So begins Serene Jones's epic work of raw truth, fierce love, and spiritual teaching as muscular as the fractured soul of this century demands. From her abiding Oklahoma roots to her historic leadership of a legendary New York seminary, her story illuminates the deep fault lines of this age--and points beyond them. With a voice that is at once frank and poetic, humble and prophetic, intimate and practical, Jones makes complex teachings around hatred, forgiveness, mercy, justice, death, sin, and grace understandable and immediately applicable for modern people. Excavating the wisdom of great theological voices--Soren Kierkegaard, Reinhold Niebuhr, John Calvin, James Baldwin, James Cone, Luce Irigaray, Saint Teresa of Avila--she brings them to life with an intimacy and vividness that illumines our lives and our culture now.
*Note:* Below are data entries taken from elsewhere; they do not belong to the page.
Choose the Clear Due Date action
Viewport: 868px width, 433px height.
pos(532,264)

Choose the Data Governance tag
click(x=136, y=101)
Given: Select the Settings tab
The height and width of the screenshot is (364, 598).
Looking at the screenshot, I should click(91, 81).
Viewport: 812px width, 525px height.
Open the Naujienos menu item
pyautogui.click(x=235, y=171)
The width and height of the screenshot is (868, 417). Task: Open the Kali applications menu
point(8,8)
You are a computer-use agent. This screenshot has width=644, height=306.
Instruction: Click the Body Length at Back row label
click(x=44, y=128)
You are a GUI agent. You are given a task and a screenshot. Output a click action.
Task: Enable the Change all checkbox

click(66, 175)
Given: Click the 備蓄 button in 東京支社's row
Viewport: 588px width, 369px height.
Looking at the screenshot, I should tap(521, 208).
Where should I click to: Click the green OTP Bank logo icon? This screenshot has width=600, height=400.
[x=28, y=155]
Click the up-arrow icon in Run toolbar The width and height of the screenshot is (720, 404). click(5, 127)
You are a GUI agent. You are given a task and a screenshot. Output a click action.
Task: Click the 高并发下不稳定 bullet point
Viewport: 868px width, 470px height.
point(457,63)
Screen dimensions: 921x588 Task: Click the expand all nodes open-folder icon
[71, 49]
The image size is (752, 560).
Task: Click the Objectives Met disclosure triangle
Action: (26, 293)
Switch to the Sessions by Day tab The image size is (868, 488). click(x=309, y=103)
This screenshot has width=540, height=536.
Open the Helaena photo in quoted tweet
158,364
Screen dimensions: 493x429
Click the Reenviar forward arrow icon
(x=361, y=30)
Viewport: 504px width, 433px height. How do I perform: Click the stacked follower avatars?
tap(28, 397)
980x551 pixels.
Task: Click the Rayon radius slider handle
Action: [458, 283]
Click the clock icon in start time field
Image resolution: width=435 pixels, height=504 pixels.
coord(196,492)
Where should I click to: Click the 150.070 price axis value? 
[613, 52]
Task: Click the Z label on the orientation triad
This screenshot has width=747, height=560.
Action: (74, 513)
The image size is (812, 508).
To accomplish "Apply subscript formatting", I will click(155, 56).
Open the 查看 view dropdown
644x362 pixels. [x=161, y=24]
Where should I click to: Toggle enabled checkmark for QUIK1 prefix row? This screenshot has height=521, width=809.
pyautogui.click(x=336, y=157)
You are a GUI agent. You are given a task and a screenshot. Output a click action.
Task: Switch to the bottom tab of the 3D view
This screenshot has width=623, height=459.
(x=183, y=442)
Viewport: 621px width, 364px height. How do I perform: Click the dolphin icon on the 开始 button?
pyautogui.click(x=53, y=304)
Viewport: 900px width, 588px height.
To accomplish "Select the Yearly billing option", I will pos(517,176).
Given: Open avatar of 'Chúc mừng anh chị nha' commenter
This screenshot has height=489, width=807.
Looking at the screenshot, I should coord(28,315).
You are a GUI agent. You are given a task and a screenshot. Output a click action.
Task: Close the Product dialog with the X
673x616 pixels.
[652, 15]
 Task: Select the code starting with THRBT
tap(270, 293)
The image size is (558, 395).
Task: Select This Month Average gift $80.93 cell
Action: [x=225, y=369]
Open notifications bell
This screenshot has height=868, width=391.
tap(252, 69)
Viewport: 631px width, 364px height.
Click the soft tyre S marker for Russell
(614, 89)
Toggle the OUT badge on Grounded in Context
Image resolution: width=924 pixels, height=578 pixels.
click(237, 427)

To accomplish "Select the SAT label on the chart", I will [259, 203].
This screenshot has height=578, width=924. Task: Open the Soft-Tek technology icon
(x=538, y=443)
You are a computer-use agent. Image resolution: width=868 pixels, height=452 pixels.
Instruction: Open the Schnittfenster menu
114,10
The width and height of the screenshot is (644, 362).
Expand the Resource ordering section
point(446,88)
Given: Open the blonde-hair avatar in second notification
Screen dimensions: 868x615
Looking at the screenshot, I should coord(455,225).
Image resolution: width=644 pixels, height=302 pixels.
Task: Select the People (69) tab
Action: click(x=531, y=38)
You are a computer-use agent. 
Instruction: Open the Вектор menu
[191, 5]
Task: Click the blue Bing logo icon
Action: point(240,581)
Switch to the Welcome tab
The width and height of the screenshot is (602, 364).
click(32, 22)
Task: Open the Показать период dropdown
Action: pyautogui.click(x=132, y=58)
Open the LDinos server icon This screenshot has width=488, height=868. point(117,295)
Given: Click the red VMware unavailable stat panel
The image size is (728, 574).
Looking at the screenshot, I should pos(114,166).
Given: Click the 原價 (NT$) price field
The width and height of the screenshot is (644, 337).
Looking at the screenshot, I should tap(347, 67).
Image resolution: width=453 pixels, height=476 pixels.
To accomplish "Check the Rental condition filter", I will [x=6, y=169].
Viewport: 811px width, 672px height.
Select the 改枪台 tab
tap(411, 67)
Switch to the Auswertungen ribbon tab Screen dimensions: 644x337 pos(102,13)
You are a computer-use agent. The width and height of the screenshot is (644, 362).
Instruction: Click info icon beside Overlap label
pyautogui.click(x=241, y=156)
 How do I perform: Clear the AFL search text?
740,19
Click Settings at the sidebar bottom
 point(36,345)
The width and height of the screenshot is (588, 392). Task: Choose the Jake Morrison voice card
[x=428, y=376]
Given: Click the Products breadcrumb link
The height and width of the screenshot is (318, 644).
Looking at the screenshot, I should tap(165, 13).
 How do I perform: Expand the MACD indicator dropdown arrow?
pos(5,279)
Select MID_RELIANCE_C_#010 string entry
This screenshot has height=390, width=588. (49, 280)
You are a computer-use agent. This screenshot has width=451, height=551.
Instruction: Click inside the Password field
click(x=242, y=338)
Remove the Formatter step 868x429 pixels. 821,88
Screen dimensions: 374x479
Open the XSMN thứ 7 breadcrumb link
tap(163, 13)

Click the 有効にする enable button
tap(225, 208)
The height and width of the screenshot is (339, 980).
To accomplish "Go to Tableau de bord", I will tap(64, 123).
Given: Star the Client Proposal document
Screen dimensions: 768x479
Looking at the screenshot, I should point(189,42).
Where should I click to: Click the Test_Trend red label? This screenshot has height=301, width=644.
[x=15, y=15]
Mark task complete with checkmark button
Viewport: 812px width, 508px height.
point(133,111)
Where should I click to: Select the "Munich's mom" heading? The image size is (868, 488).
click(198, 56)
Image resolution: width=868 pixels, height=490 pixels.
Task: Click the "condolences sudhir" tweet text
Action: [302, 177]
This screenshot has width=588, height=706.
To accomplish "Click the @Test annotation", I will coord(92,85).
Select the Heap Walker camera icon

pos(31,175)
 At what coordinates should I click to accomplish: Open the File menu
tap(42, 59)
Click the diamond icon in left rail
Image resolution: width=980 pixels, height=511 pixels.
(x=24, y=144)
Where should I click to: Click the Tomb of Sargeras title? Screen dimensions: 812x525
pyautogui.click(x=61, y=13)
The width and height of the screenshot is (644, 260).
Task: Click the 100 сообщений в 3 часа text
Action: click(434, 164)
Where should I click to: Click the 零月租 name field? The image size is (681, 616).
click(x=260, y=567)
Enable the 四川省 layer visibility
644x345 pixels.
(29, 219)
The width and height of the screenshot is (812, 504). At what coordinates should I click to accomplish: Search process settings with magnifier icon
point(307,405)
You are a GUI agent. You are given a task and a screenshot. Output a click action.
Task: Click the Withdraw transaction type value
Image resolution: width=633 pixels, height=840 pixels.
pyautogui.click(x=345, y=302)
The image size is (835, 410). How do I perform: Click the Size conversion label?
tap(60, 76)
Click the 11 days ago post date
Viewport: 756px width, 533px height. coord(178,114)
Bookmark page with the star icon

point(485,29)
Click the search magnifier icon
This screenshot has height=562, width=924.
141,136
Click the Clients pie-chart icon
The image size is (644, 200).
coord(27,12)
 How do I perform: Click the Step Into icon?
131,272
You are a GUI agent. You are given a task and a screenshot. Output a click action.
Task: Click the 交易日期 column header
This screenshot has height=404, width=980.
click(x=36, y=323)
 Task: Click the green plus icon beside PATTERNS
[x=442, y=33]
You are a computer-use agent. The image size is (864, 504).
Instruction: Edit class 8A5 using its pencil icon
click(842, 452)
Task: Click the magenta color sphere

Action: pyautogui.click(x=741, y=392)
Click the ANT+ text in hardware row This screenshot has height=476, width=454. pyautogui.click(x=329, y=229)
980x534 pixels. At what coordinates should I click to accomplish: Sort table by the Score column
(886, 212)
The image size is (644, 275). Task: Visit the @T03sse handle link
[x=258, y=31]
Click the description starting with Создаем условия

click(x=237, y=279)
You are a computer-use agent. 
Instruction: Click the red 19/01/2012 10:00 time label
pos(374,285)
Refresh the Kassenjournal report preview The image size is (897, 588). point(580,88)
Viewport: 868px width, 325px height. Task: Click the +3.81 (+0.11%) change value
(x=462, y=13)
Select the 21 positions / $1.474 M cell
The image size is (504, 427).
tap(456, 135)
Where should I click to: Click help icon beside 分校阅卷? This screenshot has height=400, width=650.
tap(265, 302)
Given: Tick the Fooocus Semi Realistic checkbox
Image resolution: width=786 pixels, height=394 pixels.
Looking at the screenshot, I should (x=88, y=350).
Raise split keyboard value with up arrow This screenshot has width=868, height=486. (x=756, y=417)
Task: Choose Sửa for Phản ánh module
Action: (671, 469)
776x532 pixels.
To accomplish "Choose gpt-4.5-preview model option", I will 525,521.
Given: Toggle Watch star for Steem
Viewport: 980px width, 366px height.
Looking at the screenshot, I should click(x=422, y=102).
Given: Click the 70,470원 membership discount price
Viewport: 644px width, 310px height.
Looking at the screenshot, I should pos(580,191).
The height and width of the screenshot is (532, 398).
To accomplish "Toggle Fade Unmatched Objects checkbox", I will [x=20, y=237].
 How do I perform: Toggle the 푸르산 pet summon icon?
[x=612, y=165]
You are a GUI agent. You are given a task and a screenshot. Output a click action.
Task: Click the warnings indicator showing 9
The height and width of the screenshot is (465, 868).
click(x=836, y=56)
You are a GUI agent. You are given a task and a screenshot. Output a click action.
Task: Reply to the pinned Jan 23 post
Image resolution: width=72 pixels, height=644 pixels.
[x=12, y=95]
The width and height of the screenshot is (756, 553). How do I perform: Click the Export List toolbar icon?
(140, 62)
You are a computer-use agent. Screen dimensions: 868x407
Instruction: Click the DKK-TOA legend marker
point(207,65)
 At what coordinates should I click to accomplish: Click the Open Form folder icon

At the same time, and with great beauty, Call It Grace reveals Serene Jones as a towering voice of a new, and urgently necessary, public theology for this century.
PUBLISHERS WEEKLY
Jones (Trauma and Grace), president of Union Theological Seminary in New York and former president of the American Academy of Religion, recounts her life history and poses questions about faith, love, and forgiveness in this engrossing memoir. Jones grew up in Oklahoma and was the oldest daughter of a theology professor and a mother who was not gifted with mothering skills. Jones's grandfather was a distinguished judge and sexual predator. She recounts how his sexual abuse became worse and required the family to separate from him. The Oklahoma plains way of life, with its "sodbusting" farmers, outlaws, and "prairie theology" that crisscrossed denominations, made a lasting impression on her. Watching her father's civil rights activism was also a formative learning experience. Jones struggles to understand the amount of cruelty in American history (including racism in her own family's past), most strikingly illustrated by her recollection of the 1995 Oklahoma City bombing, which affected her family, all of whom lived near the scene of the attack. Jones is a plainspoken, talented teacher and this moving memoir illustrates her deeply reflective ethics and eloquently captures Jones's response to her life's trials.